We listened and learnt about how truth is presented, used, abused, exploited, created, celebrated, personally and professionally, in the brain, in the Self, at its best, at its worst, from a range of experts working in the field.

We heard from experts in market research, brand, marketing, brand consultancy, politics, journalism, self-help, global shopping insight experts, AI technology, programming, neurolinguistics, advertising planning, Alice Sherwood, author of Authenticity, and a personal experience on finding one’s own truth in the corporate world.

No one faked it.

So, 11 speakers on the importance of truth in today’s world. You know the background themes: AI, division politics, 24/7 news cycle, real life/digi life reality, consumer/category/market/company truths, the nature of insight industry, language, brand stories (they sound like fiction) and much more.

It turns out we can have too much truth.

The importance of truth

You’d think we shouldn’t have to spell it out. But look at the world!

◆ **What is asked**:
[1] Retype everything in the excerpt on truth from "We heard from" down to "and much more.", keeping the wording unchanged.
[2] In the listing, repeat verbatim everything from the line containing "The height and width of the screenshot is (1028, 1883)." down to the line containing "Action: click(x=63, y=583)", including both of those lines.

[Dataset listing]
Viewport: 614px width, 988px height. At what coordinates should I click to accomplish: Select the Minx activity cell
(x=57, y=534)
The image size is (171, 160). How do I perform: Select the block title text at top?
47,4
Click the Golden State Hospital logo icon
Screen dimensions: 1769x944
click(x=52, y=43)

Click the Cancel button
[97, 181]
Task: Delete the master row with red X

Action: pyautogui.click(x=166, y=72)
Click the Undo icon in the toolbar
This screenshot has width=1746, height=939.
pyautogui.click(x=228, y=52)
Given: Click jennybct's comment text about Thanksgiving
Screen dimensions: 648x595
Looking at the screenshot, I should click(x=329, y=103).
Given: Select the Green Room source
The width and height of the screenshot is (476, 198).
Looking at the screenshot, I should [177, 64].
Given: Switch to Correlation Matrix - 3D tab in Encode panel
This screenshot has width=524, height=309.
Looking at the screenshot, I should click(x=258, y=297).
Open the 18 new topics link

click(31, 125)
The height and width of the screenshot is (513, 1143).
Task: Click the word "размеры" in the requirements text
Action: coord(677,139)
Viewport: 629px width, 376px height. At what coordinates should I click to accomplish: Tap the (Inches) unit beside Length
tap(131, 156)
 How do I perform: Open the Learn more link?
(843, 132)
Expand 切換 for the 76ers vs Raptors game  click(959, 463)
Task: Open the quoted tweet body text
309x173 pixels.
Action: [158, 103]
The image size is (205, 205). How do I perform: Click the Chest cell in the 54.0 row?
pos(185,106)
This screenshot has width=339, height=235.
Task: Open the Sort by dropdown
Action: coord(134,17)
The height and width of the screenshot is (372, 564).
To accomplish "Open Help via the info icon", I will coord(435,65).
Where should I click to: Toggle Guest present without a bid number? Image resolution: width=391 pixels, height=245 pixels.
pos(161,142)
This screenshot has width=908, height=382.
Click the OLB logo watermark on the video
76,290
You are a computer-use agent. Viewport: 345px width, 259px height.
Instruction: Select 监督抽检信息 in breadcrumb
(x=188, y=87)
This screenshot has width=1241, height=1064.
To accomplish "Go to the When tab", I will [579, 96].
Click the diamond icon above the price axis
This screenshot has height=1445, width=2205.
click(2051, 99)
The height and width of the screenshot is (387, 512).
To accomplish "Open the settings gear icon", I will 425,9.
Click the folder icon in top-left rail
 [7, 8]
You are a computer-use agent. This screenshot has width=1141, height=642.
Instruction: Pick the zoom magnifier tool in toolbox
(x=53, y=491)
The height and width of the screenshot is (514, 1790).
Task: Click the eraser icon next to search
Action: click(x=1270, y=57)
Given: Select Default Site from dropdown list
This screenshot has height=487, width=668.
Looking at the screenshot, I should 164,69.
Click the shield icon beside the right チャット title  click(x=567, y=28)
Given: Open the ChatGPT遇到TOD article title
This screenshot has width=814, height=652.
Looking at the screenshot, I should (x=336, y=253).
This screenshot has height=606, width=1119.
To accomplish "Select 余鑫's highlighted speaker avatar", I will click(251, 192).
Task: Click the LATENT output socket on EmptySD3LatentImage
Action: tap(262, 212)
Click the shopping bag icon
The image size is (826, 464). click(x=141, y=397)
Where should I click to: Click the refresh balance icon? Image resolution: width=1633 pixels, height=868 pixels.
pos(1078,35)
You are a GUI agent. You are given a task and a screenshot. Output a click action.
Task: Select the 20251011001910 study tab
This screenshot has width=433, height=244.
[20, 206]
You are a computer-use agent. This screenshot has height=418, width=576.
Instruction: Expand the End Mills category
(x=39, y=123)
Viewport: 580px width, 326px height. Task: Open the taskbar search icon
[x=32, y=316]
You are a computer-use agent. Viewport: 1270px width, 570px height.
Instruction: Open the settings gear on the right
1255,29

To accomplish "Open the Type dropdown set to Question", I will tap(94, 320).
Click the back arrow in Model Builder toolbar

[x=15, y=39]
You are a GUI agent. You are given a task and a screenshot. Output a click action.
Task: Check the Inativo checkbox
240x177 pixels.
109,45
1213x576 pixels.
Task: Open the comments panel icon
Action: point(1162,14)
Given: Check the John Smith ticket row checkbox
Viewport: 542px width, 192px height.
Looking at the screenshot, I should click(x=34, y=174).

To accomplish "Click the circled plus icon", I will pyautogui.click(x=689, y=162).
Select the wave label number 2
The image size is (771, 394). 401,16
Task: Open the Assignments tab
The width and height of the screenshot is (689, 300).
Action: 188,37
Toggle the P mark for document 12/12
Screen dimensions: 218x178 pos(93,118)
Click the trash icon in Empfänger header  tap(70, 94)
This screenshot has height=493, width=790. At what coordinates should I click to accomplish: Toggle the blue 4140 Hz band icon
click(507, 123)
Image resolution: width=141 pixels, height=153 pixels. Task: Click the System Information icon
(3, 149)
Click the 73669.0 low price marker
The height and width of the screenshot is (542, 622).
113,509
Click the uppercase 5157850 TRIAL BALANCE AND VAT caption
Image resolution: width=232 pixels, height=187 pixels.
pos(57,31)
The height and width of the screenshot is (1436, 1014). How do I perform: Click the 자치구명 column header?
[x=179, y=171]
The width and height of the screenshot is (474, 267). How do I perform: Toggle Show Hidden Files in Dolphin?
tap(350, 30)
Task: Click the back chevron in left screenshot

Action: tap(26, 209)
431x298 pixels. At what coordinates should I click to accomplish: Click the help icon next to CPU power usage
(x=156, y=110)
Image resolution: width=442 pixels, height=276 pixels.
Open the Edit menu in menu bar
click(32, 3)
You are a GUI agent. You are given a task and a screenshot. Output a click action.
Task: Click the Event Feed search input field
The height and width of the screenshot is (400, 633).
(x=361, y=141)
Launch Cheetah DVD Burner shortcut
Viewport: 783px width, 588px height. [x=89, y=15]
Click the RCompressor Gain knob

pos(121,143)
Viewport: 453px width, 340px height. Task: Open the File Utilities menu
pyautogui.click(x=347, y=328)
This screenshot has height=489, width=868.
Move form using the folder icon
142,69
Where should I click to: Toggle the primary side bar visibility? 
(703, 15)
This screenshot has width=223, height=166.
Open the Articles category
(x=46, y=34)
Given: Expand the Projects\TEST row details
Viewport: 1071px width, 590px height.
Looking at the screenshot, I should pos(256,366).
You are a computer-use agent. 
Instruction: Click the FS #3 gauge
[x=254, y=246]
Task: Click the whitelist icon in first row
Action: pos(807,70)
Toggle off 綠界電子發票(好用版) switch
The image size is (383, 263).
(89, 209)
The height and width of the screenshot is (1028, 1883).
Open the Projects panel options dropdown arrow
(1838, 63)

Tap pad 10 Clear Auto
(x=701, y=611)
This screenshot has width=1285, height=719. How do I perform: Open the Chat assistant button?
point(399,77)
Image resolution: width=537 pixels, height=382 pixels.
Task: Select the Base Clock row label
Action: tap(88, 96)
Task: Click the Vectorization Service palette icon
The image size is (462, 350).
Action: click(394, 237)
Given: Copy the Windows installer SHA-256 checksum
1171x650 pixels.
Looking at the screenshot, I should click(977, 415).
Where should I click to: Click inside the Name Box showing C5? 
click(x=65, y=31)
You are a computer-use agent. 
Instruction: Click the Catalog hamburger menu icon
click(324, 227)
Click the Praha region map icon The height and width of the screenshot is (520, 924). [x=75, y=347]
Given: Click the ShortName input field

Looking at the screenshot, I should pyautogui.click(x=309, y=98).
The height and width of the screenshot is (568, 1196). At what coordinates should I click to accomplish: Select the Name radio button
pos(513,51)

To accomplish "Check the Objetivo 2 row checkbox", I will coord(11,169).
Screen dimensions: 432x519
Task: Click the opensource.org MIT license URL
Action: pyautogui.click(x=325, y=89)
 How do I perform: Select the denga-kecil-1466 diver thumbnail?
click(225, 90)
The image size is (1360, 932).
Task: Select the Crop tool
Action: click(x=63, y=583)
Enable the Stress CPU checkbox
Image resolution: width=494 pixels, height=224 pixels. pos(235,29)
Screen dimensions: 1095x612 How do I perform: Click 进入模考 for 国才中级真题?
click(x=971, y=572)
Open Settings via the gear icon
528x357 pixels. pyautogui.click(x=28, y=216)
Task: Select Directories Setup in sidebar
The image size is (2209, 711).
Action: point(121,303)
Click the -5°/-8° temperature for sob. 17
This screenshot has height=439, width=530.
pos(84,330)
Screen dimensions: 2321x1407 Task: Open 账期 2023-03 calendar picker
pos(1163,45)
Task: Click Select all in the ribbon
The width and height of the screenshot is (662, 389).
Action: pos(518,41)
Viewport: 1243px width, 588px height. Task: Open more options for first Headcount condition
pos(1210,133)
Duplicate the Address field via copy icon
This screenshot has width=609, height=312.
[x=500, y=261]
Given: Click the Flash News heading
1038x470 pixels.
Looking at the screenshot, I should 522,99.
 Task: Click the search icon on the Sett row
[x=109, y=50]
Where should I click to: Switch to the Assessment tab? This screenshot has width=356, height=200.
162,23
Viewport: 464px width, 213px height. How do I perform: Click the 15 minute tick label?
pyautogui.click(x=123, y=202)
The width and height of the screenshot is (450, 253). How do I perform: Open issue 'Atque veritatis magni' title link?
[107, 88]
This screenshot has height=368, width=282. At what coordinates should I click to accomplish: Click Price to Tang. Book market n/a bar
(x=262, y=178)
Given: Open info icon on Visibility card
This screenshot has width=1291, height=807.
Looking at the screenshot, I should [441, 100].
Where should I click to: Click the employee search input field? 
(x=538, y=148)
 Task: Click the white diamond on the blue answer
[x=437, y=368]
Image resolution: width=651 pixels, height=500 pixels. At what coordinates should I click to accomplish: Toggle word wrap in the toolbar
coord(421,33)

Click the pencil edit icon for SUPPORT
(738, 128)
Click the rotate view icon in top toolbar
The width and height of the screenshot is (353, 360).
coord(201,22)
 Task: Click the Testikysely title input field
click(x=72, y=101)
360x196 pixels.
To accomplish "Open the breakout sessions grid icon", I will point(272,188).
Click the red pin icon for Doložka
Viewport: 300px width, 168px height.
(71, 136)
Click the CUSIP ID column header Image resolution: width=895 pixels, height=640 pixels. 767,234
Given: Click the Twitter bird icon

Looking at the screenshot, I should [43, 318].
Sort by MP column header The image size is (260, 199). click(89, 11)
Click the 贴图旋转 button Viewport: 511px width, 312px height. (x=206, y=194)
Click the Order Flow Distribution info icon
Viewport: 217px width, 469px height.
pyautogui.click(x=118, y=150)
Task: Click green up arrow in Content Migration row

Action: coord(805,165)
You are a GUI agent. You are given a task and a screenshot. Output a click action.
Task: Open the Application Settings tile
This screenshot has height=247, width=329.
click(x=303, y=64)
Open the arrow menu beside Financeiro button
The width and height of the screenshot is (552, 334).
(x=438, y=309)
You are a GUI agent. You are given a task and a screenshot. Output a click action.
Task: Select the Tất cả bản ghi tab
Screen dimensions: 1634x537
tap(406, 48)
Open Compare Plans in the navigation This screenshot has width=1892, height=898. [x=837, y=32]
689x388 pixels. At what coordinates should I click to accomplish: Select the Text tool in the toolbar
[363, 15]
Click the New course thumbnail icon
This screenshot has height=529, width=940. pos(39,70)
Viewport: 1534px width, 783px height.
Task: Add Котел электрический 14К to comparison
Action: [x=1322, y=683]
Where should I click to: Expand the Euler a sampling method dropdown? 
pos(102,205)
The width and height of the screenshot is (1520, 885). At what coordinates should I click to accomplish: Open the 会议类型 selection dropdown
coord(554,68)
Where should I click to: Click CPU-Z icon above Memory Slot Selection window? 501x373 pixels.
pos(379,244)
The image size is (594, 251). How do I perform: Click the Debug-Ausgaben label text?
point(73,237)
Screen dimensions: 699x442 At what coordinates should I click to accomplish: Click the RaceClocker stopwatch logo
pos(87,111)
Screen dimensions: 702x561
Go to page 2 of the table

◆ **Responses to the tasks**:
[1]
We heard from experts in market research, brand, marketing, brand consultancy, politics, journalism, self-help, global shopping insight experts, AI technology, programming, neurolinguistics, advertising planning, Alice Sherwood, author of Authenticity, and a personal experience on finding one’s own truth in the corporate world.

No one faked it.

So, 11 speakers on the importance of truth in today’s world. You know the background themes: AI, division politics, 24/7 news cycle, real life/digi life reality, consumer/category/market/company truths, the nature of insight industry, language, brand stories (they sound like fiction) and much more.

[2]
The height and width of the screenshot is (1028, 1883).
Open the Projects panel options dropdown arrow
(1838, 63)

Tap pad 10 Clear Auto
(x=701, y=611)
This screenshot has width=1285, height=719. How do I perform: Open the Chat assistant button?
point(399,77)
Image resolution: width=537 pixels, height=382 pixels.
Task: Select the Base Clock row label
Action: tap(88, 96)
Task: Click the Vectorization Service palette icon
The image size is (462, 350).
Action: click(394, 237)
Given: Copy the Windows installer SHA-256 checksum
1171x650 pixels.
Looking at the screenshot, I should click(977, 415).
Where should I click to: Click inside the Name Box showing C5? 
click(x=65, y=31)
You are a computer-use agent. 
Instruction: Click the Catalog hamburger menu icon
click(324, 227)
Click the Praha region map icon The height and width of the screenshot is (520, 924). [x=75, y=347]
Given: Click the ShortName input field

Looking at the screenshot, I should pyautogui.click(x=309, y=98).
The height and width of the screenshot is (568, 1196). At what coordinates should I click to accomplish: Select the Name radio button
pos(513,51)

To accomplish "Check the Objetivo 2 row checkbox", I will coord(11,169).
Screen dimensions: 432x519
Task: Click the opensource.org MIT license URL
Action: pyautogui.click(x=325, y=89)
 How do I perform: Select the denga-kecil-1466 diver thumbnail?
click(225, 90)
The image size is (1360, 932).
Task: Select the Crop tool
Action: click(x=63, y=583)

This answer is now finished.